A Look Back
I started training by following Kara Goucher's Half Marathon Plan, which I really liked. After a few weeks, I switched over to a marathon training plan that's focused on breaking four hours. The only thing that I've modified is switching up the speed work. I'll incorporate some of the speed work in Kara's plan with the speed work in this plan and it's working out really well.
I like how in the marathon training plan, there are a lot of workouts done at marathon race pace. I'm starting to get really comfortable running a lot of miles at this pace, and I know it'll help my confidence on race day.
I've been keeping things similar from my quarter point check-in since things are working so well. Here's what's been working for me (and what I switched up from last post)
- Morning runs. I'm still loving morning runs. I'm in the habit of doing them now, so it's getting easier and easier to wake up early! It feels great to get my workout over with before I even get to work.
- Evening speed work. Even though I usually run in the mornings, I decided to switch my speed work to the evening. I wasn't hitting my paces in the morning, so I made the switch to doing those workouts after work. It's worked out great and I realized that it's ok to change things up!
- Yoga. I finished up my Yoga Revolution series, and I'm still doing yoga about 4 times a week. I want to get back to doing this daily again, because I realized that it's easier for me to do something daily rather than saying I'll do it a few times a week. I'm one of those "all or nothing" people, so I'm going to try to fit it in every day again.

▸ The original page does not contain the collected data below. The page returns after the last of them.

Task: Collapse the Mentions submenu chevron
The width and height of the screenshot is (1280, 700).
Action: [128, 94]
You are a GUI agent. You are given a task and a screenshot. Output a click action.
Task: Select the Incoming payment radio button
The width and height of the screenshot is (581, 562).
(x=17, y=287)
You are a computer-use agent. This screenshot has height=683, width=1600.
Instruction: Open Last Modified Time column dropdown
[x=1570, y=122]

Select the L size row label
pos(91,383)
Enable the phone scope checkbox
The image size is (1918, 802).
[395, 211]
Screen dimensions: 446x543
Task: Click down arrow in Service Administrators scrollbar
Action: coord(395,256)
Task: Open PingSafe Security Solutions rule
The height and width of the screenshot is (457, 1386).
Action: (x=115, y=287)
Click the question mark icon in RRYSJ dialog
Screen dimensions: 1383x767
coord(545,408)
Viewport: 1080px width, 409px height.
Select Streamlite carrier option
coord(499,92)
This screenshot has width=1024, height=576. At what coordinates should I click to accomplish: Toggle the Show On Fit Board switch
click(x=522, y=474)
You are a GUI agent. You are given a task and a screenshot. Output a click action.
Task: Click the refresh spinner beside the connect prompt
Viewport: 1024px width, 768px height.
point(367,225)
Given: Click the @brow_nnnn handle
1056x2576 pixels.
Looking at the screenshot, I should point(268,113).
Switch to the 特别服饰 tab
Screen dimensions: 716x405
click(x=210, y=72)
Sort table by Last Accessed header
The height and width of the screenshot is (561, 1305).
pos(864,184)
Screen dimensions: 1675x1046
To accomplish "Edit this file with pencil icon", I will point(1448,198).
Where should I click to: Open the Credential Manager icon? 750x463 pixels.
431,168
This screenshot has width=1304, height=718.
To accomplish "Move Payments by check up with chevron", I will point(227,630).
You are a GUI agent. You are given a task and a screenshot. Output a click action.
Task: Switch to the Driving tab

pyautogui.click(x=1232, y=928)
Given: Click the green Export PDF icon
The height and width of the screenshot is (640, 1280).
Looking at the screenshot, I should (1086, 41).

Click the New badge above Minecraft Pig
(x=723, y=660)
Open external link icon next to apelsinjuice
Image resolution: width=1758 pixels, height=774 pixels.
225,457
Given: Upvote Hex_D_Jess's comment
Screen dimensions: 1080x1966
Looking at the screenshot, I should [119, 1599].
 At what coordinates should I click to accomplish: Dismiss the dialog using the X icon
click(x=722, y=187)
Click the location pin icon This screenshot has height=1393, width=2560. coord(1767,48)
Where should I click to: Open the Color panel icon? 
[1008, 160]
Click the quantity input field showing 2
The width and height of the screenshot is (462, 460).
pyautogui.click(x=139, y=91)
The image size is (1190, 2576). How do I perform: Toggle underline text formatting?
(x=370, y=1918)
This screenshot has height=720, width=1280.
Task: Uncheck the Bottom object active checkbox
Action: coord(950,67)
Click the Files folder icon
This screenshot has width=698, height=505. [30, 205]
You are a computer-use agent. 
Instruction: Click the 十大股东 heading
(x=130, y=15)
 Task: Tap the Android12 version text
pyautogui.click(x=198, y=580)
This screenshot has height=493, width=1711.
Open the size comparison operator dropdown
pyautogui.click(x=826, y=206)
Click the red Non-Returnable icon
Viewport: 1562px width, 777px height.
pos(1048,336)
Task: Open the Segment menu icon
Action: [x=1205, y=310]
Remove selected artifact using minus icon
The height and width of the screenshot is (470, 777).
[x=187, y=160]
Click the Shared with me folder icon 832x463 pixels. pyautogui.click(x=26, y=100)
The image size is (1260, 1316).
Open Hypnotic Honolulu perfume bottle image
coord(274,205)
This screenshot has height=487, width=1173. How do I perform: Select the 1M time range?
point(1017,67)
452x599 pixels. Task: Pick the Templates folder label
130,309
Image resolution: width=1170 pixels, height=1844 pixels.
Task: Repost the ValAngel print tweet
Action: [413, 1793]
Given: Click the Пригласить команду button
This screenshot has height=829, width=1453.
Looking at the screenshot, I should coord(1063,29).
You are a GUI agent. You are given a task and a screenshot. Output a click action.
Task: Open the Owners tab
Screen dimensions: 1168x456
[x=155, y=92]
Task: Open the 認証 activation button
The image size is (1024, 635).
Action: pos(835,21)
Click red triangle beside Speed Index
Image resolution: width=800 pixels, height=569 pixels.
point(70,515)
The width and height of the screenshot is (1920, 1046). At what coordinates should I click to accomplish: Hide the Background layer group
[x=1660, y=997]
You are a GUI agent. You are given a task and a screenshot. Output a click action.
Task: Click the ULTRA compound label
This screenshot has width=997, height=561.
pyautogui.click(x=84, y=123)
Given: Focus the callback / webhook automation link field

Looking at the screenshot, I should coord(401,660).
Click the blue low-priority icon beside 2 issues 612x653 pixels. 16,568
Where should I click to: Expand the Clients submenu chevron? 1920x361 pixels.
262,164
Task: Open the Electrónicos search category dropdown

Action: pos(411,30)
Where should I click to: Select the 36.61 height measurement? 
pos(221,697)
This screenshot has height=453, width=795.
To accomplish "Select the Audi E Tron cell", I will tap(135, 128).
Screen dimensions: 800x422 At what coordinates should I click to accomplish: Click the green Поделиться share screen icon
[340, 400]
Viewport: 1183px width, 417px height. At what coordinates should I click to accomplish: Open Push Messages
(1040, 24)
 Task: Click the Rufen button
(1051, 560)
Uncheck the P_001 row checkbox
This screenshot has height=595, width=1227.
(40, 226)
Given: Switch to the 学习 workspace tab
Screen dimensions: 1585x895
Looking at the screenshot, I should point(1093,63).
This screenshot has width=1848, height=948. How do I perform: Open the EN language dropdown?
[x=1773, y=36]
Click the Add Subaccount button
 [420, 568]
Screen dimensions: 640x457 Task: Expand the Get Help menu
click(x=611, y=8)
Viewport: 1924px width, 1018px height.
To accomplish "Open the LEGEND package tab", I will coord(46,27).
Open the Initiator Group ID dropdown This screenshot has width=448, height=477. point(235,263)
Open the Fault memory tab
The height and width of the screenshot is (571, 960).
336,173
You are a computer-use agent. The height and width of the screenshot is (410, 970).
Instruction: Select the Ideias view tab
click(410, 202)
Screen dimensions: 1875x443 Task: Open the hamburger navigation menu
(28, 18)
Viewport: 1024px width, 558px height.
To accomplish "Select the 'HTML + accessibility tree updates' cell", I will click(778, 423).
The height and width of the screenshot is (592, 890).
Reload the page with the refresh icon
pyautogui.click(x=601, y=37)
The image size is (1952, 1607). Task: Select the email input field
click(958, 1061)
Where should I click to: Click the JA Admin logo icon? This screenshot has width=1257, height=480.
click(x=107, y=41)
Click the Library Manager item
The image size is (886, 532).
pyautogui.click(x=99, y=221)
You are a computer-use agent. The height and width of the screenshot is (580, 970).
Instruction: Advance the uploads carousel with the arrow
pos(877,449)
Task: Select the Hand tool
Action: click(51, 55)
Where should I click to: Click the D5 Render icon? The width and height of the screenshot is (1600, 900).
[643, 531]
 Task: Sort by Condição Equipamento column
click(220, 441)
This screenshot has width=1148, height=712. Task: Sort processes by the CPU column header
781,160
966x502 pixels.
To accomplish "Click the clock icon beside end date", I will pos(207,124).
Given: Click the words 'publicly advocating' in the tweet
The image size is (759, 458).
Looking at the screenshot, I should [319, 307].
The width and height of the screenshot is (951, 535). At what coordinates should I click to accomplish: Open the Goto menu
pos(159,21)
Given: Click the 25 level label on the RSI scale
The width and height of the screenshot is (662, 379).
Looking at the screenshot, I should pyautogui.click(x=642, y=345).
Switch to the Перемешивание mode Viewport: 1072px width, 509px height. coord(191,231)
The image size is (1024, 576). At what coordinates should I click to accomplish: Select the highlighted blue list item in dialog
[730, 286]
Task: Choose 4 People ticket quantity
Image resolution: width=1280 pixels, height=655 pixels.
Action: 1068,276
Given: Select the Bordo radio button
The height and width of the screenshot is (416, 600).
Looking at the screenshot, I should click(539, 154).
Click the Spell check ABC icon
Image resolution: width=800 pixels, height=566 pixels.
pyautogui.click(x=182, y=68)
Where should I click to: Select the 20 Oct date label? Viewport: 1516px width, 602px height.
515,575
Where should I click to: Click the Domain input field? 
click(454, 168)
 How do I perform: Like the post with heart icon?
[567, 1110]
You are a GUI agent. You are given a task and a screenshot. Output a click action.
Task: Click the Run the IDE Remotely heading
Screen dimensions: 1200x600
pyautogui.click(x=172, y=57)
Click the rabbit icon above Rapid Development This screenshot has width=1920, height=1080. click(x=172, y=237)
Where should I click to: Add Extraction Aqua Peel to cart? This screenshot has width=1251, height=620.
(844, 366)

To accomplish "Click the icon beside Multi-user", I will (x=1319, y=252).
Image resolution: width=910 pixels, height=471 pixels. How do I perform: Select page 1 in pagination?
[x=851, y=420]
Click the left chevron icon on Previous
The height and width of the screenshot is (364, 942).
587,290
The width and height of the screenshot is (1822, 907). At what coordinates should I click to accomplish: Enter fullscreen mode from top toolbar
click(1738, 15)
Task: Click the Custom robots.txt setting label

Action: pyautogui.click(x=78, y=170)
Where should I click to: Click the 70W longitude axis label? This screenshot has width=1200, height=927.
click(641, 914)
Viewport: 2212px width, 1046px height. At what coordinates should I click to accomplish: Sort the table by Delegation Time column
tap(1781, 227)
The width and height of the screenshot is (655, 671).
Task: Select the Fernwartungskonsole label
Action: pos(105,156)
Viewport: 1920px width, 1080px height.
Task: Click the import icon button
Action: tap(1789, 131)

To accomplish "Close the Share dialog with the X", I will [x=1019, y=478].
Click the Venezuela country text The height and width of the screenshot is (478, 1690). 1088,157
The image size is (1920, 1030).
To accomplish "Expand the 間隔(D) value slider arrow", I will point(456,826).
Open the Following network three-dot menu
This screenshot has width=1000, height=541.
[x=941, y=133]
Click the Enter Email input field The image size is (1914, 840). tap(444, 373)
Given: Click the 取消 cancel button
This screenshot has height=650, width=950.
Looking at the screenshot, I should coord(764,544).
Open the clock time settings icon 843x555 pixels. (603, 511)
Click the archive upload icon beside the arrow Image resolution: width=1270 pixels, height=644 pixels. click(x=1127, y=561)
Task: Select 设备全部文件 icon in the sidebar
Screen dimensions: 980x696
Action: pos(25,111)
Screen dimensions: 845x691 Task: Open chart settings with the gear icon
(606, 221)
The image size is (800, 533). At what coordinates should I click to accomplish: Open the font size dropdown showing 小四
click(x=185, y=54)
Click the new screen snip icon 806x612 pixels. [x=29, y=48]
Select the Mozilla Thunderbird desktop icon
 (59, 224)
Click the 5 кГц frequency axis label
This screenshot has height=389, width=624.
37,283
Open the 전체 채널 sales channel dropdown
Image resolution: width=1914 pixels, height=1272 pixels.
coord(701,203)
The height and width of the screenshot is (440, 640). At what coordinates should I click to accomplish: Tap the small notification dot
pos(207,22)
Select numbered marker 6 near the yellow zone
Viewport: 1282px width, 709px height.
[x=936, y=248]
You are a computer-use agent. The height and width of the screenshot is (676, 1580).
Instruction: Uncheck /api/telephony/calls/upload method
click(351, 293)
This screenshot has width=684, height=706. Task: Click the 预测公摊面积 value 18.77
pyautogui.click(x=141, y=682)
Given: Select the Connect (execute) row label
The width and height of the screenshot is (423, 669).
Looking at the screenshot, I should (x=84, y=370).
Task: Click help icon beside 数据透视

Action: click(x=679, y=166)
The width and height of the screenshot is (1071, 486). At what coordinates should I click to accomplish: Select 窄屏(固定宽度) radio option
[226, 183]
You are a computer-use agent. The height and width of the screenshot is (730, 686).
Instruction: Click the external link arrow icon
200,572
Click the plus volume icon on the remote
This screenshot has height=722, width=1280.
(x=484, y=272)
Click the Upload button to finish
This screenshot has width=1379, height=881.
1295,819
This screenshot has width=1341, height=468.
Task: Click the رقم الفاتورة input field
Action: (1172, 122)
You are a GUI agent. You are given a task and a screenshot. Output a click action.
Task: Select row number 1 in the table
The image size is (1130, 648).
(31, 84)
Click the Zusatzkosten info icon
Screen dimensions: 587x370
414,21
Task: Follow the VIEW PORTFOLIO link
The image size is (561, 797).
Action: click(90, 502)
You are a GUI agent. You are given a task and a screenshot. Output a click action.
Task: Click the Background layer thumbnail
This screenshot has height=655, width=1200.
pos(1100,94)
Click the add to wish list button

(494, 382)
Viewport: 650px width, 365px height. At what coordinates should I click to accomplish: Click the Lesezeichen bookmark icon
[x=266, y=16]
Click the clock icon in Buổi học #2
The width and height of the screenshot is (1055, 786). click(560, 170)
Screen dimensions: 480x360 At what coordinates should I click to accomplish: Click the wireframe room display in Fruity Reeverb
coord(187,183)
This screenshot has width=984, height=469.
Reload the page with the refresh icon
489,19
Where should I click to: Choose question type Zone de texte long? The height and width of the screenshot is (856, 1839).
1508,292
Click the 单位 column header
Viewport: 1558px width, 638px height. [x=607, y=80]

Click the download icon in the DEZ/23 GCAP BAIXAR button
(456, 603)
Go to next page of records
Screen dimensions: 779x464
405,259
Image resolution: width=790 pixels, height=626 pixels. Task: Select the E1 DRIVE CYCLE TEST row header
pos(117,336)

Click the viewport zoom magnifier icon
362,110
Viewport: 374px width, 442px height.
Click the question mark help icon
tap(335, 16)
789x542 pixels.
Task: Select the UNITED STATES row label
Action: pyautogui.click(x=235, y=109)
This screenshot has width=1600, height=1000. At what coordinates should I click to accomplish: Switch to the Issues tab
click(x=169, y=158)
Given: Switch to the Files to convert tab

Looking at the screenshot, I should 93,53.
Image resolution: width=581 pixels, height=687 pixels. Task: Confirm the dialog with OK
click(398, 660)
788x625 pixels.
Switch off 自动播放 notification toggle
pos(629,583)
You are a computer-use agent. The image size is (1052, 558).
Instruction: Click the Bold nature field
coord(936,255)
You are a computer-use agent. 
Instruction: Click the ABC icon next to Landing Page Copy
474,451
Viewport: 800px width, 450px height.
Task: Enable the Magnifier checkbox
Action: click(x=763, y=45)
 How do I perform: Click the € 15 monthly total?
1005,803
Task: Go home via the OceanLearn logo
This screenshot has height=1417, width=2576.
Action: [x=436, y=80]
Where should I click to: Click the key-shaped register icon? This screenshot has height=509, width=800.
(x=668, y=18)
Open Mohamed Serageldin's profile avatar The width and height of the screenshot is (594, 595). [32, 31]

- Protein powder! I have a post coming up with different kinds of vegan protein powders that I've tried, but I've honestly noticed a huge change in my appetite and strength since adding a daily protein shake to my meals.
What's Not Working
I'm still pretty happy overall with my training. I'm glad that I'm still looking forward to each workout and not going through that dreaded phase of running where I feel sluggish and don't want to work out. I'm hoping it keeps up, and in order to do that I have a few things that I want to work on in the next few weeks:
- Group runs. I went to one group run this month and really enjoyed it. It helped me stay motivated during my long run and I promised myself I would be back for more. Unfortunately life got in the way the past few weeks so I couldn't make it, but I want to start going more often and making it a priority.
- Slower easy runs. I'm still struggling with slowing my pace on easy runs. This might seem like a good thing, but I know that a lot of injuries are caused by people refusing to slow down and take easy days really easy.
- Cross training. So far I've been doing great with adding yoga to my routine, but I still want to get more strength in! I do a core video occasionally, but I want to focus on doing that more consistently.
- Comparison. I talked about that in this post, and it's still something I'm working on. I'm starting to do more runs without my watch so I don't have to worry about competing with myself or with others, but I also think I need to take a step back from social media.
Next week I'll be running the Spring Thaw. For this race, I can run 10, 15 or 20 miles. I have a massage/floating session schedule in the afternoon, so right now my plan is to run a 5 mile warmup, then do 15 miles in the race for my first 20 mile run. I'm hoping to do the 15 miles at marathon race pace, and this will be a great confidence builder! We'll see how race day goes, because I've never run 20 miles before.
As you can tell, I'm feeling great about training. I'm still hitting all of my miles and feeling great! I'm hoping to stay injury free during this training cycle and get to the starting line healthy. Now that I'm halfway through training, it's starting to feel real!